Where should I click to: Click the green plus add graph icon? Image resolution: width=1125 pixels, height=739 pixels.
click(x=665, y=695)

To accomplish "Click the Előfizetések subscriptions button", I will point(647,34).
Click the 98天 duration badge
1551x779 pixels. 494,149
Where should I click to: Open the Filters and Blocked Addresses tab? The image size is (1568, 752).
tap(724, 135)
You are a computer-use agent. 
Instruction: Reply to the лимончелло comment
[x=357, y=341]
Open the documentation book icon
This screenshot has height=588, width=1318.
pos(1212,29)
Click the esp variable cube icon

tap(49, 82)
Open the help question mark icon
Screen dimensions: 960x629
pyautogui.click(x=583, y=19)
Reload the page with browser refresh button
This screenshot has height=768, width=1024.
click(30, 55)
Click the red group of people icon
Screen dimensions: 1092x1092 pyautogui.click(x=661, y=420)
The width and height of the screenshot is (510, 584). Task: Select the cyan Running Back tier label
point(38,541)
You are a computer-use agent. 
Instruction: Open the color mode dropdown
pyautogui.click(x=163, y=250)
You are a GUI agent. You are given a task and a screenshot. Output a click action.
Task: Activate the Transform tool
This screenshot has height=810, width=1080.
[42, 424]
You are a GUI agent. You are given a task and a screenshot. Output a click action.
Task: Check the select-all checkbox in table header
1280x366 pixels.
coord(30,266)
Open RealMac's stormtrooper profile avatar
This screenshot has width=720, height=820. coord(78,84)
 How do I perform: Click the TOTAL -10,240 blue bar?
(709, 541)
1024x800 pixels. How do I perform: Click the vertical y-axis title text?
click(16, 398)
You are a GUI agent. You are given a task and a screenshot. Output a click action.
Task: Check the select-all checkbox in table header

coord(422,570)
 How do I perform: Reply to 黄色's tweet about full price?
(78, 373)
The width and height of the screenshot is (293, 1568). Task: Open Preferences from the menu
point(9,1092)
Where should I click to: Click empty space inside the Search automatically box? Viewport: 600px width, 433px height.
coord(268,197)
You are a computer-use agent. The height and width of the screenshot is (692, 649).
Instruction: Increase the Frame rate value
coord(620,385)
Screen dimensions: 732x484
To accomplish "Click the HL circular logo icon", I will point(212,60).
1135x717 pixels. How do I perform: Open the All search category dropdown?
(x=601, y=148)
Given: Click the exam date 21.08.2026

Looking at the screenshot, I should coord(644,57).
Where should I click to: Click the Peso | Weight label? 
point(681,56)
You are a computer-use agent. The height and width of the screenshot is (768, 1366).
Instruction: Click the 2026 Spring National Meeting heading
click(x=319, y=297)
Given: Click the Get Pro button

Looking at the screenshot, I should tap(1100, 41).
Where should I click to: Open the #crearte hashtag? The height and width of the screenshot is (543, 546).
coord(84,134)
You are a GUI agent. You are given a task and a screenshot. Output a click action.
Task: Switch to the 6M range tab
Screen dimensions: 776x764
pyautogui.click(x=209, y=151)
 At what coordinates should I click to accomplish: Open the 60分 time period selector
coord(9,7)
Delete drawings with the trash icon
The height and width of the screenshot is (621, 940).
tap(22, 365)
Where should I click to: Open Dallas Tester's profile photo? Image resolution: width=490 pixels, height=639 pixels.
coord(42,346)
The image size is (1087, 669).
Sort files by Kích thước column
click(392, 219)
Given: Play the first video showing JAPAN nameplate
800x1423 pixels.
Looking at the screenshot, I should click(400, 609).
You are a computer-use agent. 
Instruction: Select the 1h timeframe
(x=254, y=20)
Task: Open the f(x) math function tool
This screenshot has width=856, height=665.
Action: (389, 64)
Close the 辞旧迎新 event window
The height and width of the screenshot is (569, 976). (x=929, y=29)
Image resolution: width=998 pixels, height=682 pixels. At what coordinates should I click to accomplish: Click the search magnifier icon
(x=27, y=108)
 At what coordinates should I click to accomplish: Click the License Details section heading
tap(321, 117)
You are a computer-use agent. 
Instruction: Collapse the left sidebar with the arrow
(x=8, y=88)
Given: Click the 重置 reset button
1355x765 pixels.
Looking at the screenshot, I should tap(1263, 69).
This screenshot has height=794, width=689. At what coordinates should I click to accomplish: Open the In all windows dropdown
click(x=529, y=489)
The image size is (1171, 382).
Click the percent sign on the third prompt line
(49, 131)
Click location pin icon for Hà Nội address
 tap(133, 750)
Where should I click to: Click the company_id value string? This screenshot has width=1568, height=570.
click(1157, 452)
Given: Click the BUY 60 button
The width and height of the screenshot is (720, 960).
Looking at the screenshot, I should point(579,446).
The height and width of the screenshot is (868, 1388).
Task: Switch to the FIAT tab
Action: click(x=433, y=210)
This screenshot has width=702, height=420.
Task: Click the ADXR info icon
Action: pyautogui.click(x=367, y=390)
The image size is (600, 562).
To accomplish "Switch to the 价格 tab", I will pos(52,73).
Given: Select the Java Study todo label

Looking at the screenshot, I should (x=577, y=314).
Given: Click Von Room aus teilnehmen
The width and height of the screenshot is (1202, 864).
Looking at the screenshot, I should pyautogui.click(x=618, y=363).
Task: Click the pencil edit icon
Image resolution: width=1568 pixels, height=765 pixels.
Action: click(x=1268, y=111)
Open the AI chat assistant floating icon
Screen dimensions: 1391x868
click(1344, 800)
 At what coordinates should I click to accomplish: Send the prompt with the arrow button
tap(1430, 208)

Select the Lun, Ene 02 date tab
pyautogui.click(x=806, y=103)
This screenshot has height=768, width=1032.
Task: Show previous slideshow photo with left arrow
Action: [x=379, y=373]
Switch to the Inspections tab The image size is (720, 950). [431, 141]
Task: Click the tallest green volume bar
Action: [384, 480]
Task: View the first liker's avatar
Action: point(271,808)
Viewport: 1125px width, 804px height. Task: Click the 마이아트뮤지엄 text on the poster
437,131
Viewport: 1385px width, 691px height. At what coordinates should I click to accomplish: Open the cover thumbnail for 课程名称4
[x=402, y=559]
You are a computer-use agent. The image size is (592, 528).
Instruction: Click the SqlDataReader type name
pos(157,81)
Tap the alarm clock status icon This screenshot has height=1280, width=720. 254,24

::::::

WHAT NEEDS TO BE DONE = Return every line from the entries above that contains the word "tool".

ANSWER SECTION =
Task: Activate the Transform tool
Task: Open the f(x) math function tool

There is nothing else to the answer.